Task goal: Give back the full set of entries that follows, exactly as written.

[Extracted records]
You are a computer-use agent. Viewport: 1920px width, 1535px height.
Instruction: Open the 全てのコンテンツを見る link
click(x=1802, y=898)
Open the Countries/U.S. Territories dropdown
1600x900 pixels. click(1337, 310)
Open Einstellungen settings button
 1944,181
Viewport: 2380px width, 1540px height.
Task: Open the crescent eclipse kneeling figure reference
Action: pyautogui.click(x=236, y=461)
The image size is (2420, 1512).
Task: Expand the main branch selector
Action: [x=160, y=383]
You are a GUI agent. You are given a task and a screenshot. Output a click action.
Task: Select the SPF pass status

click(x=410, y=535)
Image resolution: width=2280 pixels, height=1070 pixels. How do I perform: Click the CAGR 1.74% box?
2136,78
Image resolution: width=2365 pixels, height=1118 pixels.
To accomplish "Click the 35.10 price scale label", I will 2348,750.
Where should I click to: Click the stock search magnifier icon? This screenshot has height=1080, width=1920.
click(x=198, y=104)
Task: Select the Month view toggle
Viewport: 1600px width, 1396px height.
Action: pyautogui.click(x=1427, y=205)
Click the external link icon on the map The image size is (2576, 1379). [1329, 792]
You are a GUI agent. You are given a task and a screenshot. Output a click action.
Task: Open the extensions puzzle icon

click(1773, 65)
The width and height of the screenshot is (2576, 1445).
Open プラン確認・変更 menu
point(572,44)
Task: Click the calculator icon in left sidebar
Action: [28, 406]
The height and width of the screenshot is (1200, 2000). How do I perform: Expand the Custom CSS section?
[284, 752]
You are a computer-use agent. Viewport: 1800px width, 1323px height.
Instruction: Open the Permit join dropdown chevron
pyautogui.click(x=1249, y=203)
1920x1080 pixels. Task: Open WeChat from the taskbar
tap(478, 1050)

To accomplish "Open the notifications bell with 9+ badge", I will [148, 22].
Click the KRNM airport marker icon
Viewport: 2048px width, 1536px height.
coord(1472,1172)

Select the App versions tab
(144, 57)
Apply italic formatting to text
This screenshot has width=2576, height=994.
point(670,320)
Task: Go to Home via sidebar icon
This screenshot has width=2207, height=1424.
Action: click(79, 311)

Task output:
You are a computer-use agent. Viewport: 1920px width, 1535px height.
Instruction: Open the 全てのコンテンツを見る link
click(x=1802, y=898)
Open the Countries/U.S. Territories dropdown
1600x900 pixels. click(1337, 310)
Open Einstellungen settings button
 1944,181
Viewport: 2380px width, 1540px height.
Task: Open the crescent eclipse kneeling figure reference
Action: pyautogui.click(x=236, y=461)
The image size is (2420, 1512).
Task: Expand the main branch selector
Action: [x=160, y=383]
You are a GUI agent. You are given a task and a screenshot. Output a click action.
Task: Select the SPF pass status

click(x=410, y=535)
Image resolution: width=2280 pixels, height=1070 pixels. How do I perform: Click the CAGR 1.74% box?
2136,78
Image resolution: width=2365 pixels, height=1118 pixels.
To accomplish "Click the 35.10 price scale label", I will 2348,750.
Where should I click to: Click the stock search magnifier icon? This screenshot has height=1080, width=1920.
click(x=198, y=104)
Task: Select the Month view toggle
Viewport: 1600px width, 1396px height.
Action: pyautogui.click(x=1427, y=205)
Click the external link icon on the map The image size is (2576, 1379). [1329, 792]
You are a GUI agent. You are given a task and a screenshot. Output a click action.
Task: Open the extensions puzzle icon

click(1773, 65)
The width and height of the screenshot is (2576, 1445).
Open プラン確認・変更 menu
point(572,44)
Task: Click the calculator icon in left sidebar
Action: [28, 406]
The height and width of the screenshot is (1200, 2000). How do I perform: Expand the Custom CSS section?
[284, 752]
You are a computer-use agent. Viewport: 1800px width, 1323px height.
Instruction: Open the Permit join dropdown chevron
pyautogui.click(x=1249, y=203)
1920x1080 pixels. Task: Open WeChat from the taskbar
tap(478, 1050)

To accomplish "Open the notifications bell with 9+ badge", I will [148, 22].
Click the KRNM airport marker icon
Viewport: 2048px width, 1536px height.
coord(1472,1172)

Select the App versions tab
(144, 57)
Apply italic formatting to text
This screenshot has width=2576, height=994.
point(670,320)
Task: Go to Home via sidebar icon
This screenshot has width=2207, height=1424.
Action: click(79, 311)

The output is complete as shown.